++++ Record set ++++

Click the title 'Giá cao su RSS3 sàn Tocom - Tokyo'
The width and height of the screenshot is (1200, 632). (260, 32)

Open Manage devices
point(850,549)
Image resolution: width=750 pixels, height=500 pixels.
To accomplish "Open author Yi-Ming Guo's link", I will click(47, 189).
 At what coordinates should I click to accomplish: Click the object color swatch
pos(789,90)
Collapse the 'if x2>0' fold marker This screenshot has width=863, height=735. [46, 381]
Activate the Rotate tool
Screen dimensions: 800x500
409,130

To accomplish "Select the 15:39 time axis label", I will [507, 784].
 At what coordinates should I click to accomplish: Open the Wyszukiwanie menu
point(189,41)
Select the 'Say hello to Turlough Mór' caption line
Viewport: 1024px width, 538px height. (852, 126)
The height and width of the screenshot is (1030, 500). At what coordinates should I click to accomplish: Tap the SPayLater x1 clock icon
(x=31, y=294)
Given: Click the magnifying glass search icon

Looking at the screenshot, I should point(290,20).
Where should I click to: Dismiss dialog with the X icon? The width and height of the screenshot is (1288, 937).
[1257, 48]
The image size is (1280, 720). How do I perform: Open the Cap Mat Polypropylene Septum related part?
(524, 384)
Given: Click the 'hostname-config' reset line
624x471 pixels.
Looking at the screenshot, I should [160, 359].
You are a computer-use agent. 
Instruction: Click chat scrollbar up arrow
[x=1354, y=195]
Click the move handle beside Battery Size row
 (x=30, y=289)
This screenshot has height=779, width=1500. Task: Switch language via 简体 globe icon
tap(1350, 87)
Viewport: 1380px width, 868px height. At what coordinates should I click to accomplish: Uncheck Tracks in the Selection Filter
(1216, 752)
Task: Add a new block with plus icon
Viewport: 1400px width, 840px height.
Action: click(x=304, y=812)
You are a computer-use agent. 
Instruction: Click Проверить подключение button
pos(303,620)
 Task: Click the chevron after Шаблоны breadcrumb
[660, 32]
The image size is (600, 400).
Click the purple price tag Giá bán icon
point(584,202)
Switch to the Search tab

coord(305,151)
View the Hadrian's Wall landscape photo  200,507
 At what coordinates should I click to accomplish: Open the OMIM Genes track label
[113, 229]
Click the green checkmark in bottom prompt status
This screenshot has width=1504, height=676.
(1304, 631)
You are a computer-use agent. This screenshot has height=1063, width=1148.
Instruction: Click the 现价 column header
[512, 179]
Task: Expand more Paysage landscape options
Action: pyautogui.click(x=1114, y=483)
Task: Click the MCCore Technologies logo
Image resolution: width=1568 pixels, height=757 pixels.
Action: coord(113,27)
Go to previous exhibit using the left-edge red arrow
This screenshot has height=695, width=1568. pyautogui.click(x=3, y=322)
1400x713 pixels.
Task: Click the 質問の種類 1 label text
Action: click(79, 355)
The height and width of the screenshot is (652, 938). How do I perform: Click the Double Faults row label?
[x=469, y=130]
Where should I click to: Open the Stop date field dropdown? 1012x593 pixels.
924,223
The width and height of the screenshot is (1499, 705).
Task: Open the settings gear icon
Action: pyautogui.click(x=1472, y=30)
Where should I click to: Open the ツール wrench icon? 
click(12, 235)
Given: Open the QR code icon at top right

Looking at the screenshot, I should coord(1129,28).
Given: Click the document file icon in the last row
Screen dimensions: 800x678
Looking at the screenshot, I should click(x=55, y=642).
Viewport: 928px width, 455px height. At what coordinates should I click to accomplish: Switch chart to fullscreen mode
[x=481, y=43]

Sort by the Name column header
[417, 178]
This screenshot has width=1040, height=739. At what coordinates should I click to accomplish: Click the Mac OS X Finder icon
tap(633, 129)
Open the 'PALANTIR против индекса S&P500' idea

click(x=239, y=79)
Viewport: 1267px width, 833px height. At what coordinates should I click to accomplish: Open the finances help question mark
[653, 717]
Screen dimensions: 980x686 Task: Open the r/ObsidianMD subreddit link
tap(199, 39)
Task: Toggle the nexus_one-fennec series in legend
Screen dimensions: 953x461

++++

• **Task statement**: This exercise calls for the line containing "Screen dimensions: 800x678" and each line after it in the records, copied exactly.

• **Result for this exercise**:
Screen dimensions: 800x678
Looking at the screenshot, I should click(x=55, y=642).
Viewport: 928px width, 455px height. At what coordinates should I click to accomplish: Switch chart to fullscreen mode
[x=481, y=43]

Sort by the Name column header
[417, 178]
This screenshot has width=1040, height=739. At what coordinates should I click to accomplish: Click the Mac OS X Finder icon
tap(633, 129)
Open the 'PALANTIR против индекса S&P500' idea

click(x=239, y=79)
Viewport: 1267px width, 833px height. At what coordinates should I click to accomplish: Open the finances help question mark
[653, 717]
Screen dimensions: 980x686 Task: Open the r/ObsidianMD subreddit link
tap(199, 39)
Task: Toggle the nexus_one-fennec series in legend
Screen dimensions: 953x461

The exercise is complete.